Hi Shawn,

Regarding CPU high, when we are troubleshooting, we found that Merge threads
are keep on running and it's take most CPU time ( as per Visual JVM ). GC is
not causing any issue as we use the default GC and also tried with G1 as you
suggested over  here
<https://wiki.apache.org/solr/ShawnHeisey#GC_Tuning_for_Solr>  

Though it's only background process, we are suspecting whether it's causing
CPU to go high. 

Since we are using SOLR as real time indexing of data and depending on its
result immd. to show it in UI as well. So we keep adding document around 100
to 200 documents in parallel in a sec. Also it would be in batch of 20 solr
documents list in one add... 

*Note*: following is the code snippet we use for indexing / adding solr
document in batch per collection

/for (SolrCollectionList solrCollection : SolrCollectionList.values()) {
        CollectionBucket collectionBucket = getCollectionBucket(solrCollection);
        List<SolrInputDocument> solrInputDocuments =
collectionBucket.getSolrInputDocumentList();
        String collectionName = collectionBucket.getCollectionName();
        try {
                if(solrInputDocuments.size() > 0) {
                        CloudSolrClient solrClient =
PlatformIndexManager.getInstance().getCloudSolrClient(collectionName);
                        solrClient.add(collectionName, solrInputDocuments);
                }
}/

*where solrClient is created as below
*
/this.cloudSolrClient = new
CloudSolrClient.Builder().withZkHost(zooKeeperHost).withHttpClient(HttpClientUtil.HttpClientFactory.createHttpClient()).build();
this.cloudSolrClient.setZkClientTimeout(30000);
/

Hard commit is kept as automatic and set to 15000 ms.
In this process, we also see, when merge is happening, and already
maxMergeCount ( default one ) is reached, commits are getting delayed and
solrj client ( where we add document ) is getting blocked and once once of 
Merge thread process the merge, then solrj client returns the result.
How do we avoid this blocking of solrj client ? Do I need to go out of
default config for this scenario? I mean change the merge factor
configuration ? 

Can you suggest what would be merge config for such a scenario ? Based on
forums, I tried to change the merge settings to the following,

<mergePolicyFactory class="org.apache.solr.index.TieredMergePolicyFactory">
        <int name="maxMergeAtOnce">30</int>
        <int name="maxMergeAtOnceExplicit">30</int>
        <int name="segmentsPerTier">30</int>
        <int name="floorSegmentMB">2048</int>
        <int name="maxMergedSegmentMB">512</int>
        <double name="noCFSRatio">0.1</double>
        <int name="maxCFSSegmentSizeMB">2048</int>
        <double name="reclaimDeletesWeight">2.0</double>
        <double name="forceMergeDeletesPctAllowed">10.0</double>
</mergePolicyFactory>

But couldn't see any much change in the behaviour.

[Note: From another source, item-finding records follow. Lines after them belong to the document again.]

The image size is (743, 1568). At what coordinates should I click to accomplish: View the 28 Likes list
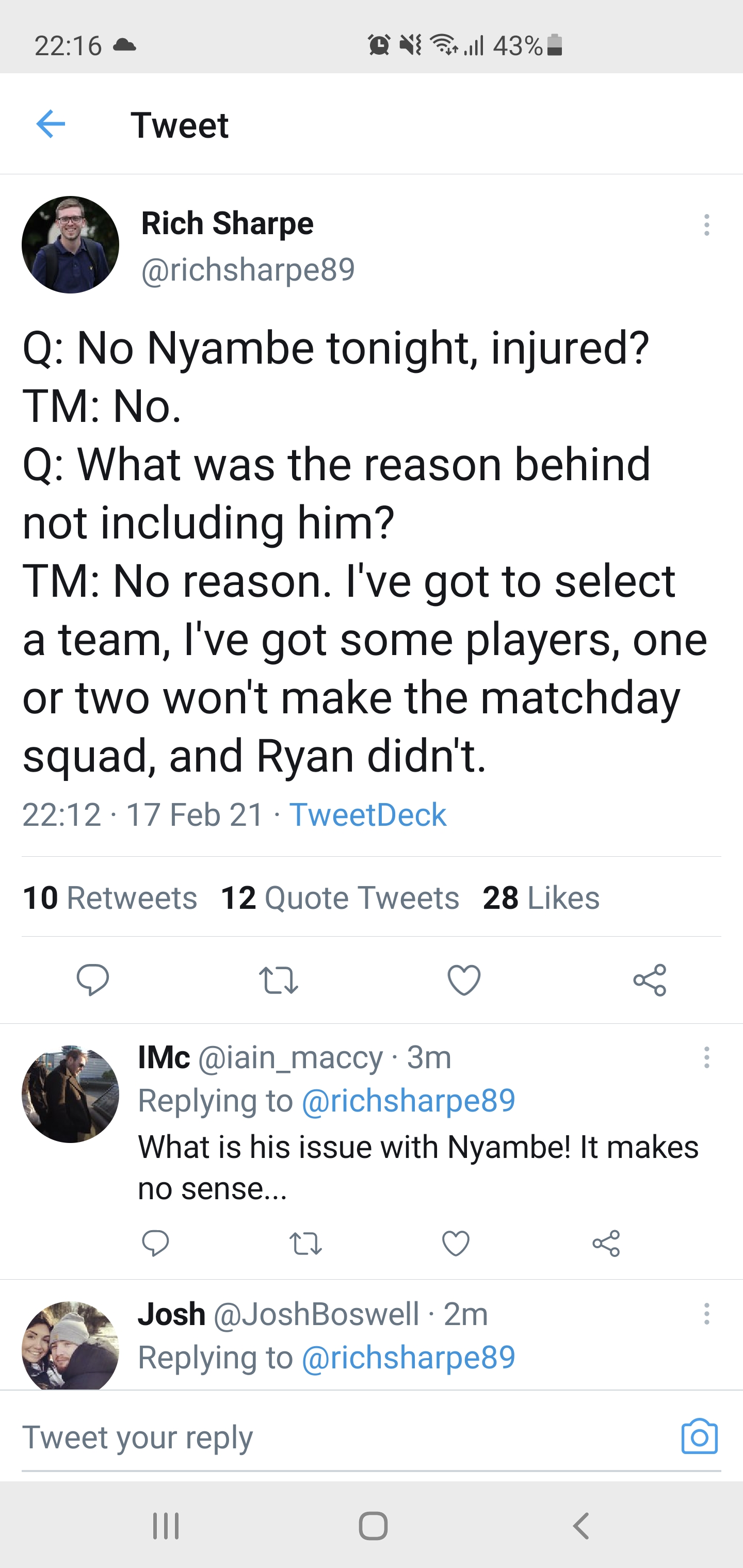pos(541,898)
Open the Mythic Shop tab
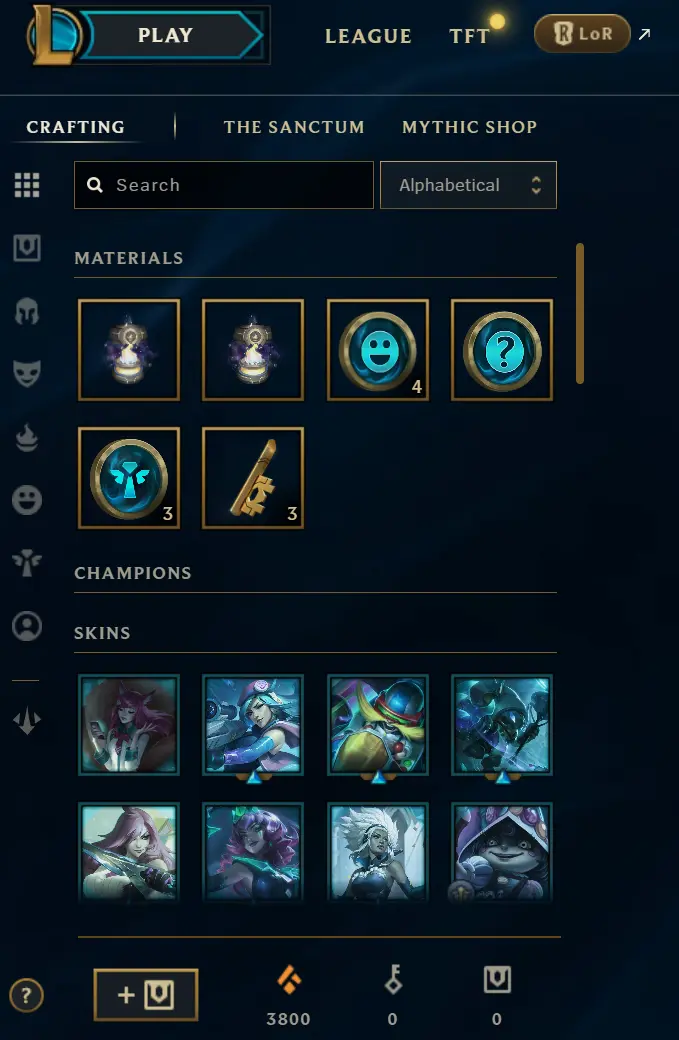This screenshot has width=679, height=1040. coord(469,127)
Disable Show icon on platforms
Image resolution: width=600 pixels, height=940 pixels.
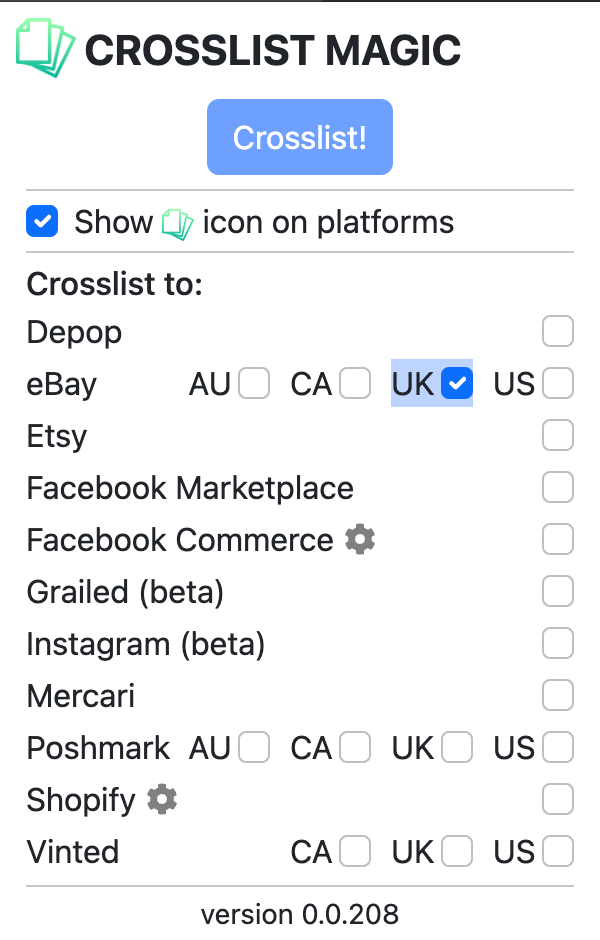42,221
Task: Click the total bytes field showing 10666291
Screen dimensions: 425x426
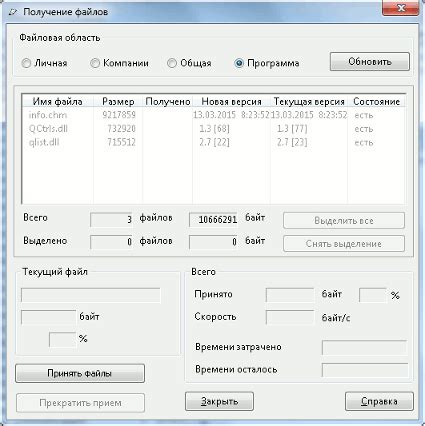Action: point(213,220)
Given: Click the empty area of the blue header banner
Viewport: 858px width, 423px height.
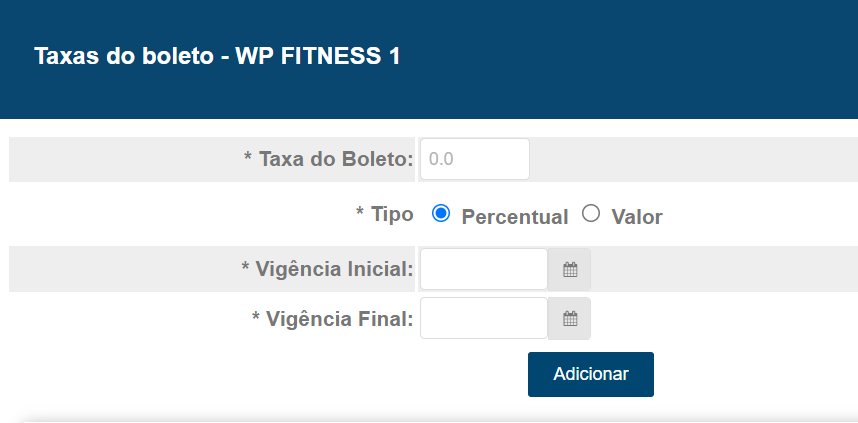Looking at the screenshot, I should (x=650, y=60).
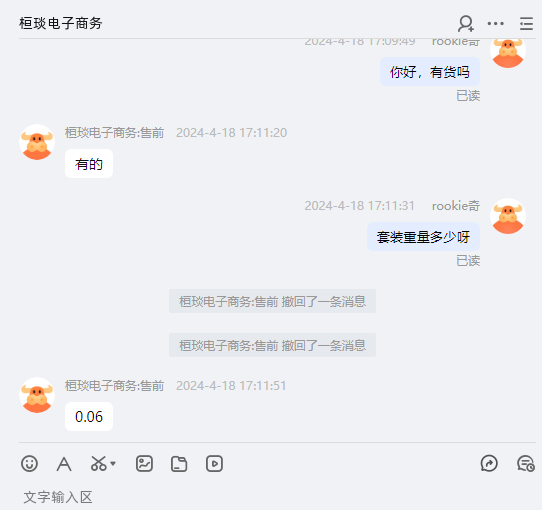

In same solr node, we have multiple index / collection. In that case,
whether TieredMergePolicyFactory will be right option or for multiple
collection in same node we should go for other merge policy ( like LogByte
etc ) 


Can you throw some light on this aspects ?
Regards,

 Regarding auto commit, we discussed lot with our product owners and atlast
> we are forced to keep it to 1sec and we couldn't increase further. As this
> itself, sometimes our customers says that they have to refresh their pages
> for couple of times to get the update from solr. So we can't increase
> further.

I understand pressure from nontechnical departments for very low 
response times. Executives, sales, and marketing are usually the ones 
making those kinds of demands. I think you should push back on that 
particular requirement on technical grounds.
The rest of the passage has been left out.